El campo que no para: el mercado de tierras explotó con un índice que marca un antes y un después
El índice InCAIR subió más de 3 puntos en mayo. ¿Qué factores impulsan esta recuperación que tiene a todos los operadores del campo expectantes?
El mercado inmobiliario rural argentino vive un momento bisagra. En mayo, el índice que mide la actividad comercial de campos trepó a 56,86 puntos, un salto de 3,37 respecto a abril que encendió las alarmas de los inversores.
La Cámara Argentina de Inmobiliarias Rurales (CAIR) difundió el InCAIR, un indicador que no mide precios sino el volumen de transacciones. Su techo es 100, el récord histórico. Con 56,86 puntos, el mercado está más activo que nunca desde la reactivación.

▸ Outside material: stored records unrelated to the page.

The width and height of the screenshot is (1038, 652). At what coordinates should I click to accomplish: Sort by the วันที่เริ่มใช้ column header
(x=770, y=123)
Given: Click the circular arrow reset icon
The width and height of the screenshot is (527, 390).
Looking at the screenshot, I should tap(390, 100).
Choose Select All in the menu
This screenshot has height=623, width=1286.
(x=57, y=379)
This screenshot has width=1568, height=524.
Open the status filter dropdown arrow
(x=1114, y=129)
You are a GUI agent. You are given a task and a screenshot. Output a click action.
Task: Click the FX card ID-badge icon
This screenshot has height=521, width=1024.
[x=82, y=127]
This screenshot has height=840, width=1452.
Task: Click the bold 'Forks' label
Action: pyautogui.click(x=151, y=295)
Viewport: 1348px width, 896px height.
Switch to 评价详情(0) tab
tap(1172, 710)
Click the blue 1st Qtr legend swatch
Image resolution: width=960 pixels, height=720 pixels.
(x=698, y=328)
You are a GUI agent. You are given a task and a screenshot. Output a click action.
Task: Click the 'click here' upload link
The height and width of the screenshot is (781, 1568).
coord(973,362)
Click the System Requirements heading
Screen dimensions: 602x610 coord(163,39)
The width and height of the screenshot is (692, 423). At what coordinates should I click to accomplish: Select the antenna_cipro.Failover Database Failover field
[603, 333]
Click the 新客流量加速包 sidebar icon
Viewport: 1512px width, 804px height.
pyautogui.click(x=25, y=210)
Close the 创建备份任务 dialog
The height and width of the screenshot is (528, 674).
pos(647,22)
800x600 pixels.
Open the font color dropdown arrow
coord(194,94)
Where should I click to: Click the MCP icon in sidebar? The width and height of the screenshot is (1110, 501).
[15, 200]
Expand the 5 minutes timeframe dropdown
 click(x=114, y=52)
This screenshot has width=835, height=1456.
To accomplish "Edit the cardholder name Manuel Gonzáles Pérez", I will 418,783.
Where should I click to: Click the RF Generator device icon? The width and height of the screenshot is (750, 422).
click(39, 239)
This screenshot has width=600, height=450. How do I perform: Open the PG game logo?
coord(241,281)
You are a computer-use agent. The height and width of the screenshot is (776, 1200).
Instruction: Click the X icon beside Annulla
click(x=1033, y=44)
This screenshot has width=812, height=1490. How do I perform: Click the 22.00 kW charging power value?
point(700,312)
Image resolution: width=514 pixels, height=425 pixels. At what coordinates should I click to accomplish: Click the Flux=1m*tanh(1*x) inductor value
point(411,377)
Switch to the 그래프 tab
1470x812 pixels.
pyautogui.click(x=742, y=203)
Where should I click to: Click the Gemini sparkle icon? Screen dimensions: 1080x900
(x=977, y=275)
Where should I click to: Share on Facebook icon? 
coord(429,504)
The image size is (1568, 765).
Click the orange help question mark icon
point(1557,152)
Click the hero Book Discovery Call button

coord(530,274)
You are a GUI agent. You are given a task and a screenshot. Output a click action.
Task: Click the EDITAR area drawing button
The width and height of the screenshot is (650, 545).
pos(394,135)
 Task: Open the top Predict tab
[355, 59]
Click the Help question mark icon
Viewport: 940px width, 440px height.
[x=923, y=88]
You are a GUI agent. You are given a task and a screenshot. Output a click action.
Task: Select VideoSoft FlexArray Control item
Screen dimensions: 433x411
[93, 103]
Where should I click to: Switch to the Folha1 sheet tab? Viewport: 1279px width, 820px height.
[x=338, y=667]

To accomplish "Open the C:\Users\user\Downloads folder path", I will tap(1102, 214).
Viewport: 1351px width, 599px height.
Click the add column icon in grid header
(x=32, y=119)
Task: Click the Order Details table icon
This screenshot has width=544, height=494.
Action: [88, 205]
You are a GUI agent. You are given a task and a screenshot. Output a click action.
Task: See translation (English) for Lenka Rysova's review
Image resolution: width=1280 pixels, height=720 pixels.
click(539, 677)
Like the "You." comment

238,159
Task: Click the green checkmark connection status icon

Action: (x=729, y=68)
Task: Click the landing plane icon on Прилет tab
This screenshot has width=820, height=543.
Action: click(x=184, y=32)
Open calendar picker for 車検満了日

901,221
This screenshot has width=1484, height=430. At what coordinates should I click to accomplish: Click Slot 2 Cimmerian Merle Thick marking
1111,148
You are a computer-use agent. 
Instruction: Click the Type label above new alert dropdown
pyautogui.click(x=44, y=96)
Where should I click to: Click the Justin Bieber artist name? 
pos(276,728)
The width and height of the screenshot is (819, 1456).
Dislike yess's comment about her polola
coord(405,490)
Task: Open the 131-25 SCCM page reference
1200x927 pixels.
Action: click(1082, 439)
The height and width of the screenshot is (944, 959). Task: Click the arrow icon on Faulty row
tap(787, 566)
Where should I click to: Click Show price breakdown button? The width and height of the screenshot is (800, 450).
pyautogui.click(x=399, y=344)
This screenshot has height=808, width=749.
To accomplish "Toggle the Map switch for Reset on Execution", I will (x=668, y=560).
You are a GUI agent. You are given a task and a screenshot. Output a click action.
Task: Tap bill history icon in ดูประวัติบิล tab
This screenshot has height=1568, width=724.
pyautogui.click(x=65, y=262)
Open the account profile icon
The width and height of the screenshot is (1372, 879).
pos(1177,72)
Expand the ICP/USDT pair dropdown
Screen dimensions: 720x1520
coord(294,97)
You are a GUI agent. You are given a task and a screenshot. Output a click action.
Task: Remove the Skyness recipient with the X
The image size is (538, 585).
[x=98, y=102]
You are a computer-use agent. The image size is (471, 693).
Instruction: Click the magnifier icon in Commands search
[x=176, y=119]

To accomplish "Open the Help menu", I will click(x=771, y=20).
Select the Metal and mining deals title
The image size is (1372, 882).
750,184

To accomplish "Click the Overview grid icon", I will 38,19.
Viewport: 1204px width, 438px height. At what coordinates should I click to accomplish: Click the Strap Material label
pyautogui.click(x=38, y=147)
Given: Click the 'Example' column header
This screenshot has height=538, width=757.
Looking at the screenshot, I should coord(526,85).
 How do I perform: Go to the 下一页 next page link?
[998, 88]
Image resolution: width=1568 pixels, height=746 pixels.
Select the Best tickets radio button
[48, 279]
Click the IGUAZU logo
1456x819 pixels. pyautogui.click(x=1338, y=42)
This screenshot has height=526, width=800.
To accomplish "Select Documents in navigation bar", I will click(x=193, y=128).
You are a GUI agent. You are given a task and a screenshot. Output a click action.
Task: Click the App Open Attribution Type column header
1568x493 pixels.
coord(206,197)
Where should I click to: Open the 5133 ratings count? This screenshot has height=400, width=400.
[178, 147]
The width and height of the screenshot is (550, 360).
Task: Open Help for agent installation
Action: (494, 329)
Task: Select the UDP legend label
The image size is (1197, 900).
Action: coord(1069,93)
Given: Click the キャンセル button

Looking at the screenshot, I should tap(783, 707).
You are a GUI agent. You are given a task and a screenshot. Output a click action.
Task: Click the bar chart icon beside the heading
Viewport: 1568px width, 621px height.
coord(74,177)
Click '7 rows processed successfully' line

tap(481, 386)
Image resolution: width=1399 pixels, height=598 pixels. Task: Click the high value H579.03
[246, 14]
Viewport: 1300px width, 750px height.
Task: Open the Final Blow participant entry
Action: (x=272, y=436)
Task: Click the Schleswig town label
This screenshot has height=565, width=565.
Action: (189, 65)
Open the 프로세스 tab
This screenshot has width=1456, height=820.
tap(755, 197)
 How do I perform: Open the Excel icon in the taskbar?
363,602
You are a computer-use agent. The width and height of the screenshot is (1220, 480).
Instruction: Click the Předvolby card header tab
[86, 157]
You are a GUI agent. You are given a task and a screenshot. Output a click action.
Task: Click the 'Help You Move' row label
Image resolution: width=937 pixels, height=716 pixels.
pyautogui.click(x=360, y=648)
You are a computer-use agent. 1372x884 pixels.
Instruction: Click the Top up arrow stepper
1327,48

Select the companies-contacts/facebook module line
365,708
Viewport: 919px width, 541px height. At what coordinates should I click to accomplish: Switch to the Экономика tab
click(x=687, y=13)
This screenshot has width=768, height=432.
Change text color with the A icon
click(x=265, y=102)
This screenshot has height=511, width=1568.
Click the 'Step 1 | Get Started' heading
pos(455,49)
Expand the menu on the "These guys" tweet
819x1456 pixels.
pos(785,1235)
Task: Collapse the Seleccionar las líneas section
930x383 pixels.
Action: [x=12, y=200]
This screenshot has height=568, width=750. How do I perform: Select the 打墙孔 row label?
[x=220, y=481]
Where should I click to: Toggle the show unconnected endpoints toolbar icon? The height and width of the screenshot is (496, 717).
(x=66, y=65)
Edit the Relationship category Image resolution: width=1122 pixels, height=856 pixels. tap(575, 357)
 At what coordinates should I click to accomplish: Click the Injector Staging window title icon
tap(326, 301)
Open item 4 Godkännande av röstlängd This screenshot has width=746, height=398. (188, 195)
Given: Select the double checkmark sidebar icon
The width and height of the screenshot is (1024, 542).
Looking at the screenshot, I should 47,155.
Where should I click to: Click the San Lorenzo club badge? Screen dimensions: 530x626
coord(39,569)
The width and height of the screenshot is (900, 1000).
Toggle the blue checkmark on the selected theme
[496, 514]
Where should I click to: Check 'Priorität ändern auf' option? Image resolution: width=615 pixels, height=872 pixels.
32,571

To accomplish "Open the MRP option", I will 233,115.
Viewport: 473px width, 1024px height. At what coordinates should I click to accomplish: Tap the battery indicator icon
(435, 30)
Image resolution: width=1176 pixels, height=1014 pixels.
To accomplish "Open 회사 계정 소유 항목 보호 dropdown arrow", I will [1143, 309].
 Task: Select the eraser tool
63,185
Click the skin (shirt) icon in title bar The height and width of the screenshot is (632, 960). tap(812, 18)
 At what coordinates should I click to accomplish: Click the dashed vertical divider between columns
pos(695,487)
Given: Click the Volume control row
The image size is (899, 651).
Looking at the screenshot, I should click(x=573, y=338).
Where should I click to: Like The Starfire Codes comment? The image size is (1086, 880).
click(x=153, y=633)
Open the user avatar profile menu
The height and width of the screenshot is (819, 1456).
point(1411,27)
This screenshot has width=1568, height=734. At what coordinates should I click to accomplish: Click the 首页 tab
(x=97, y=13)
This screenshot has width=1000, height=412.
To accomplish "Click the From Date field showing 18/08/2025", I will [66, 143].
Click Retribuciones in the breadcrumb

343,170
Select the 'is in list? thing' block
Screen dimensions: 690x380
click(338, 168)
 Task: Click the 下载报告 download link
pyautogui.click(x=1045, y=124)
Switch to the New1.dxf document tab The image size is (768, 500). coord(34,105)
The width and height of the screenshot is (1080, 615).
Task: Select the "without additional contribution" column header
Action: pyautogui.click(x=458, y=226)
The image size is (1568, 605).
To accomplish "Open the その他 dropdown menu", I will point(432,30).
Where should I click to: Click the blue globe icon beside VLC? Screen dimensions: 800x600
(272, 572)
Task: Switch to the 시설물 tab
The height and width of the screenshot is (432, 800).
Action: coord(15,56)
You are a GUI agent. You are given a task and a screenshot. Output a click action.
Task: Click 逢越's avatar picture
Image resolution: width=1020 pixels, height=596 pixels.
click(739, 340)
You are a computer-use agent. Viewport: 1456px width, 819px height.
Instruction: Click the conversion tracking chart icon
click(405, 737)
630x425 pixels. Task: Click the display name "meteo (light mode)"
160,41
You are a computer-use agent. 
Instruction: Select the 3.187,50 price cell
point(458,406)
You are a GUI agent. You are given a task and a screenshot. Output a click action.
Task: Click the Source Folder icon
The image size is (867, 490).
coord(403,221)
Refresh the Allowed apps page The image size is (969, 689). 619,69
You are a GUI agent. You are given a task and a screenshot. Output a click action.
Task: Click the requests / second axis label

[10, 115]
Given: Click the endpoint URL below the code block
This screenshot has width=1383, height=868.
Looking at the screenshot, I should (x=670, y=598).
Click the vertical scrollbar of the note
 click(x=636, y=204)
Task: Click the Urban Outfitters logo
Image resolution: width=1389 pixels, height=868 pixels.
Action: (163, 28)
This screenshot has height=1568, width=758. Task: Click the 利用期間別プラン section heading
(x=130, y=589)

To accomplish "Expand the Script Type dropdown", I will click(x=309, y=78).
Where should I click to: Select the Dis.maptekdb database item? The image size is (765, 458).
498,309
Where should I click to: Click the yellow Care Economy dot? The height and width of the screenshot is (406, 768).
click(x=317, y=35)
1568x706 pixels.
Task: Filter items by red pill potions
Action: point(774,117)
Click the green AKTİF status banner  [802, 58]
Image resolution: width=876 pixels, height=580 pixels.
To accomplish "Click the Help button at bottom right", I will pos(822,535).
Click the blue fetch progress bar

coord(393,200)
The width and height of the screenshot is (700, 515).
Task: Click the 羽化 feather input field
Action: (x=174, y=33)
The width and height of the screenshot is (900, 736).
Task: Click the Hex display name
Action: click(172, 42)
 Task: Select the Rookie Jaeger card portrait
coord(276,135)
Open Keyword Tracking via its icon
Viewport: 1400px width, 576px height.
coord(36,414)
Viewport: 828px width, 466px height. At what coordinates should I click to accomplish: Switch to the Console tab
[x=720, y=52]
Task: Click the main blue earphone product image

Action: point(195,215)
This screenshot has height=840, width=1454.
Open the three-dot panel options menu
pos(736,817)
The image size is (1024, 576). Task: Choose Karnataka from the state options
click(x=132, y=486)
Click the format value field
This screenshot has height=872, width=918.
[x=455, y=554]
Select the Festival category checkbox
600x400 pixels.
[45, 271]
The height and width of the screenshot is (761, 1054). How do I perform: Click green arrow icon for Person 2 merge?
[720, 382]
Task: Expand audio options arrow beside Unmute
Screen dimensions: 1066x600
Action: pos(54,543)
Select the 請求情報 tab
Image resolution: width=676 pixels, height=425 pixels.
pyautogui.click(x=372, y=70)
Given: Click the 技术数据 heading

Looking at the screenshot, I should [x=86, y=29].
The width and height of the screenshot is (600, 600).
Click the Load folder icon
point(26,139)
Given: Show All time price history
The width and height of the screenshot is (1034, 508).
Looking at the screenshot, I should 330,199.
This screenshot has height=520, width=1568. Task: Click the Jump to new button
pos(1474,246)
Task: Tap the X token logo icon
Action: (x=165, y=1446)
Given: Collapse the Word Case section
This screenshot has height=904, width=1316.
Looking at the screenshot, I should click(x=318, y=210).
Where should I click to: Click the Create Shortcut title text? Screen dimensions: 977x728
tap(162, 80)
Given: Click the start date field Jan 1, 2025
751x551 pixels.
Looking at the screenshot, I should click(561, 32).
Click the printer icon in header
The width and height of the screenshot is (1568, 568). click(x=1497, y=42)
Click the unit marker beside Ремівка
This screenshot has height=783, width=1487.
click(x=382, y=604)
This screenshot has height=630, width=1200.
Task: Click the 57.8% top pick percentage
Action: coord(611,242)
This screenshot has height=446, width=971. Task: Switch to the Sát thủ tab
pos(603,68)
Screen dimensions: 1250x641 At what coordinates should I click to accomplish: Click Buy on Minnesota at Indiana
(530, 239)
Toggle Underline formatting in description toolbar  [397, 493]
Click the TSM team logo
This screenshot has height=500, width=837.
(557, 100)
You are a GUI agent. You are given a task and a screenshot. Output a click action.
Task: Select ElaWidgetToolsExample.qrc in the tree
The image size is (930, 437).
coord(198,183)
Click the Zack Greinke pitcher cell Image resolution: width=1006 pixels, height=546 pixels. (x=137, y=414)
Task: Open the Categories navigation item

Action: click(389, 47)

¿Qué hay detrás de este repunte?
Tres factores clave explican el fenómeno, según el informe de CAIR. El primero: la baja de retenciones. Ese alivio fiscal mejoró los márgenes de soja, maíz, girasol y trigo, el cultivo estrella de la campaña de invierno.
El segundo: la estabilidad cambiaria. Los productores necesitan previsibilidad en el dólar para tasar campos, firmar alquileres y proyectar ingresos. Ese horizonte, dicen, hoy existe.
El tercero: la inflación en baja. Con menos presión sobre los precios, crece la confianza para invertir a mediano y largo plazo. Las consultas se multiplican y el financiamiento vuelve a fluir.
Pero no todo es agricultura. La hacienda vacuna vive un excelente momento. Los buenos valores de los rodeos impulsaron las consultas por campos de cría e invernada, equilibrando el mercado entre el sector agrícola y el ganadero.